Comprehensive Analysis
As of November 4, 2025, Ingersoll Rand's stock price of $76.00 warrants a close look to determine its fair value. A triangulated analysis using multiples, cash flow, and operational momentum suggests the stock is currently trading within a reasonable range of its intrinsic worth. The current price offers limited immediate upside against an estimated fair value range of $70–$85, suggesting the stock is fairly valued with a narrow margin of safety. This makes it a candidate for a watchlist, pending a more attractive entry point or stronger fundamental catalysts.
Ingersoll Rand's valuation multiples are a key area of focus. The trailing P/E ratio is elevated at 56.52, making the stock seem expensive compared to the machinery industry average of 23.5x. However, the forward P/E ratio of 21.84 presents a more favorable picture, indicating expected earnings growth. The most telling multiple, EV/EBITDA, stands at 17.1x on a trailing twelve-month basis. This is higher than the median for some industrial peers but may be justified by IR's strong margins and significant aftermarket business. Applying a peer-average EV/EBITDA multiple suggests a fair value range that brackets the current price.
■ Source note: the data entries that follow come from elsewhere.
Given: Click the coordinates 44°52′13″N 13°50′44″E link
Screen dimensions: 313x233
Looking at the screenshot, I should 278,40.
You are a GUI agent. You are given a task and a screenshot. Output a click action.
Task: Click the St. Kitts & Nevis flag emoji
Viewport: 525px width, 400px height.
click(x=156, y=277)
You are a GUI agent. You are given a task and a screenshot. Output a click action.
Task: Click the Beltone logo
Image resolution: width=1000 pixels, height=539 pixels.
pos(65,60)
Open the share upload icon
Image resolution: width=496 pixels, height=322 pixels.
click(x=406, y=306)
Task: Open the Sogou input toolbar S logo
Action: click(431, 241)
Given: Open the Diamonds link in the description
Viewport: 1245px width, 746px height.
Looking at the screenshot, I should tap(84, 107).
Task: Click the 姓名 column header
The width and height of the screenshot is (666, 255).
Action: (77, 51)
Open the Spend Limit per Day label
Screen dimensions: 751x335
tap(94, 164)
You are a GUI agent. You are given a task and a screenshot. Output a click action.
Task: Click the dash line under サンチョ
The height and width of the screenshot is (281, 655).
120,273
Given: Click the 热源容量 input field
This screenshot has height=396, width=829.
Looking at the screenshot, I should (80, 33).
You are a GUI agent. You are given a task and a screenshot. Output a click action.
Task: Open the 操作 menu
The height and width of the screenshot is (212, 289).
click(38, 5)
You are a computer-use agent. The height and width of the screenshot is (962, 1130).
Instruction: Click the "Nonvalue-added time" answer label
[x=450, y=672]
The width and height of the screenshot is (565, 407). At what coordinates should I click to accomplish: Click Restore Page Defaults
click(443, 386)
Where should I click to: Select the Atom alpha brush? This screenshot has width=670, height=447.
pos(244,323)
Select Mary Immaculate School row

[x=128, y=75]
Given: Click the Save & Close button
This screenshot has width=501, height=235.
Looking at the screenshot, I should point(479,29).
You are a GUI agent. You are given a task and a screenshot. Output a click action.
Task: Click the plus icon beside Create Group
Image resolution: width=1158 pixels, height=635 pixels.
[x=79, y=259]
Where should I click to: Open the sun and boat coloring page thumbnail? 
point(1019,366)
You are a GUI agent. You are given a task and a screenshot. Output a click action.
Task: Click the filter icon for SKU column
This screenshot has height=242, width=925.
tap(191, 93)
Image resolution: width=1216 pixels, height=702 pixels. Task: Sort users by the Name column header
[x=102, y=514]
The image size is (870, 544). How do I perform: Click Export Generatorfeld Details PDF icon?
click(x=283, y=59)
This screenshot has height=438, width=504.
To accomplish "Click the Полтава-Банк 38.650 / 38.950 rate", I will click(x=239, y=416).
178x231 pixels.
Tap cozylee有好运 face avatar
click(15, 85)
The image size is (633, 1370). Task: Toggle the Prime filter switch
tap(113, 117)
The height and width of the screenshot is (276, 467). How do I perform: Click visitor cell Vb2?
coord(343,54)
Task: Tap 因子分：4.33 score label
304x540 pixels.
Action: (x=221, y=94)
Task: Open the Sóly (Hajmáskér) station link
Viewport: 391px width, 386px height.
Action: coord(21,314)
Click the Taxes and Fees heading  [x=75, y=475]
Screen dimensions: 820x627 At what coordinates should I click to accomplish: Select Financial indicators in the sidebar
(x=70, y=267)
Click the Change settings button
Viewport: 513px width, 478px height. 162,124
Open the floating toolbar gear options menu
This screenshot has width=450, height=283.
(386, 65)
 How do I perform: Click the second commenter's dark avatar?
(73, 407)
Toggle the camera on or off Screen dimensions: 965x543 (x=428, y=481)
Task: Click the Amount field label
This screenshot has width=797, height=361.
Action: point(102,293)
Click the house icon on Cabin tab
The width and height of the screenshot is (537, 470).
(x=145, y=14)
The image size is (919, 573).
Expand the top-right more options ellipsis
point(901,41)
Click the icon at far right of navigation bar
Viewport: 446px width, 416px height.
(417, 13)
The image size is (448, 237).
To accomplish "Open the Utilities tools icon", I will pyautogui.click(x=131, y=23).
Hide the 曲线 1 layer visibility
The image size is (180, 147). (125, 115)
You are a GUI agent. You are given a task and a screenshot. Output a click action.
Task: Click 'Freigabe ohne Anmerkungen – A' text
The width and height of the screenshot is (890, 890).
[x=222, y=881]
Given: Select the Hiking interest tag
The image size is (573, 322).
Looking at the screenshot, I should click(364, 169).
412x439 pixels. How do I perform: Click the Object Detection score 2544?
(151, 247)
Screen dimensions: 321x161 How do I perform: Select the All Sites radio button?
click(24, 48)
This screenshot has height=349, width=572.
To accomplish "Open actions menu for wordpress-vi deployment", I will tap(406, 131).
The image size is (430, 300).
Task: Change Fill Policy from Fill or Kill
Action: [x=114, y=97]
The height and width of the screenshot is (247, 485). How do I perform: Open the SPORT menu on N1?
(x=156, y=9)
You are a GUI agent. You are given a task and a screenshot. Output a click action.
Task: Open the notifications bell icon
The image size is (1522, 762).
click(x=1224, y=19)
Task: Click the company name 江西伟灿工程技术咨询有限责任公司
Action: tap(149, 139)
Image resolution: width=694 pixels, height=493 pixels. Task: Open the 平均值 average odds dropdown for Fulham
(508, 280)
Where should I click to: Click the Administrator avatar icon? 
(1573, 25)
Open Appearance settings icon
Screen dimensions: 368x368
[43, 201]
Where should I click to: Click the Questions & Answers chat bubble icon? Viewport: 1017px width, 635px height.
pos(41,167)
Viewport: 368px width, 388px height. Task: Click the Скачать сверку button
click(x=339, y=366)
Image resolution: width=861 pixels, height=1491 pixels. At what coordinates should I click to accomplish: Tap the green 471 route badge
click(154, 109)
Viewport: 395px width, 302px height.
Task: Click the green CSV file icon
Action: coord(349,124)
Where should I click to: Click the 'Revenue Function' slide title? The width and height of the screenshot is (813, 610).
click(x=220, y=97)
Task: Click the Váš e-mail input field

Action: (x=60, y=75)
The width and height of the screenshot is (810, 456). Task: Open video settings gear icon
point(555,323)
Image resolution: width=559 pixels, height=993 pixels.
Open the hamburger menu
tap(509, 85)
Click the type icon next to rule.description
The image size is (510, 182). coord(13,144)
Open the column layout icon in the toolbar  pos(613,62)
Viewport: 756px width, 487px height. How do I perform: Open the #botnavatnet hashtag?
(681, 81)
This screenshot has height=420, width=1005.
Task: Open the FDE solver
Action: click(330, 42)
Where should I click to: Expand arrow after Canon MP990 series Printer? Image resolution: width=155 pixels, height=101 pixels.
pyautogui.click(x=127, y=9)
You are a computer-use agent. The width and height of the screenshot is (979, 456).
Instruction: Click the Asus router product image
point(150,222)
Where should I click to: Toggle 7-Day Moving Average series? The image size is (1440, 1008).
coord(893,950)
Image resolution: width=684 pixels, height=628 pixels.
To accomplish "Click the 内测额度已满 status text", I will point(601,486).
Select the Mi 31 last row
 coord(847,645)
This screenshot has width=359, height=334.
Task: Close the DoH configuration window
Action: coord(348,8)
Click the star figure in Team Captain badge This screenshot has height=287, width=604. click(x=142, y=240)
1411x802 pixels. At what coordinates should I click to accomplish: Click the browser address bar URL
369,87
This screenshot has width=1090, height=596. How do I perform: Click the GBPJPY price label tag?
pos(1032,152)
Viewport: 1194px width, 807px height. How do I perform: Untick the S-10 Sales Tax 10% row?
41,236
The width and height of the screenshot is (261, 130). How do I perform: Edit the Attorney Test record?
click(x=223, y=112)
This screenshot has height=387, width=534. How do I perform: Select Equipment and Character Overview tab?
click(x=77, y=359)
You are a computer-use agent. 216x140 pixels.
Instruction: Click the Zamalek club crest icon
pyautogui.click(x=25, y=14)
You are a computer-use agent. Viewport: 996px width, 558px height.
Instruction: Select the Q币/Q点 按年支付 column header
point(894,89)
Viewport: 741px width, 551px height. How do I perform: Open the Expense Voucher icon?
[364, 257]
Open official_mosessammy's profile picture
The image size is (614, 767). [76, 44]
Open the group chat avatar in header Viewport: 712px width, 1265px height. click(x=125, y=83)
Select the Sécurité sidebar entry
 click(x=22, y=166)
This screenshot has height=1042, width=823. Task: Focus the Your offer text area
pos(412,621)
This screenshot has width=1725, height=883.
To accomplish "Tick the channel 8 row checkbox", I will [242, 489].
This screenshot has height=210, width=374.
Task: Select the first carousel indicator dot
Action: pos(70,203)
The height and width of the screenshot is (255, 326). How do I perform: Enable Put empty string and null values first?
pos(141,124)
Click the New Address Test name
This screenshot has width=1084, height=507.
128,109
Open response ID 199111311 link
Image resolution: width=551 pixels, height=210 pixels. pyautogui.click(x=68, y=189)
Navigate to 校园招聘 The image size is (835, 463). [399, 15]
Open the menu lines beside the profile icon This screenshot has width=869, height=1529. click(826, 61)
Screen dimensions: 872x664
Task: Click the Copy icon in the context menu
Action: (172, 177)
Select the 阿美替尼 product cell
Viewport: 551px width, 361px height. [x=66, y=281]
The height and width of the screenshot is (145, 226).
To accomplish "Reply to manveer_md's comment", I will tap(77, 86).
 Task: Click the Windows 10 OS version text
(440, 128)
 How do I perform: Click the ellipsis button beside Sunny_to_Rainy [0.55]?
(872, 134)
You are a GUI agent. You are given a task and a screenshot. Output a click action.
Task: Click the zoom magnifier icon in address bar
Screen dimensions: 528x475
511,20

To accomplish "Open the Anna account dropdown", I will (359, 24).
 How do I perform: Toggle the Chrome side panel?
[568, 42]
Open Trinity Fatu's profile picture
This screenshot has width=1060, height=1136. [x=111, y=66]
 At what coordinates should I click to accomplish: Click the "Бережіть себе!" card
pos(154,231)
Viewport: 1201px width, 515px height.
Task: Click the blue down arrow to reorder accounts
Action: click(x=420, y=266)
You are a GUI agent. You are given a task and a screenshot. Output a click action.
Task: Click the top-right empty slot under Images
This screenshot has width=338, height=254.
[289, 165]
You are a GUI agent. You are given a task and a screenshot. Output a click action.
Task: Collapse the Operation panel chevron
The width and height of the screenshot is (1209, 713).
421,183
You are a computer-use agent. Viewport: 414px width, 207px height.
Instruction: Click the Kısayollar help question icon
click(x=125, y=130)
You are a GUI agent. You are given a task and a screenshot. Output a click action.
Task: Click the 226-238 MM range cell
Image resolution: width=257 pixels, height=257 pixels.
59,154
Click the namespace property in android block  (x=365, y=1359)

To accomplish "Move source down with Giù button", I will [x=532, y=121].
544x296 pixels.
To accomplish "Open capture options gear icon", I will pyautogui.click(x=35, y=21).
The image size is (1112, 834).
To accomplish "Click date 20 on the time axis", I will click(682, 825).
The cash-flow approach reinforces the view of fair valuation. The company boasts a healthy TTM FCF yield of 4.16%, which is attractive when compared to the current 10-Year U.S. Treasury yield of approximately 4.10%, indicating that investors are being compensated for the additional risk of holding the stock. This yield is supported by a strong history of converting profit into cash. The manageable net debt-to-EBITDA ratio of 2.37x shows the company is not overly leveraged and can sustain its cash generation.
In conclusion, a triangulation of these methods points to a fair value range of $70–$85. The multiples approach suggests the stock is fully priced on a trailing basis but more reasonable looking forward, while the cash flow yield provides solid downside support near the current price. The analysis weights the EV/EBITDA multiple and FCF yield most heavily, as they are less prone to accounting distortions and better reflect the underlying cash-generating capability of this industrial business.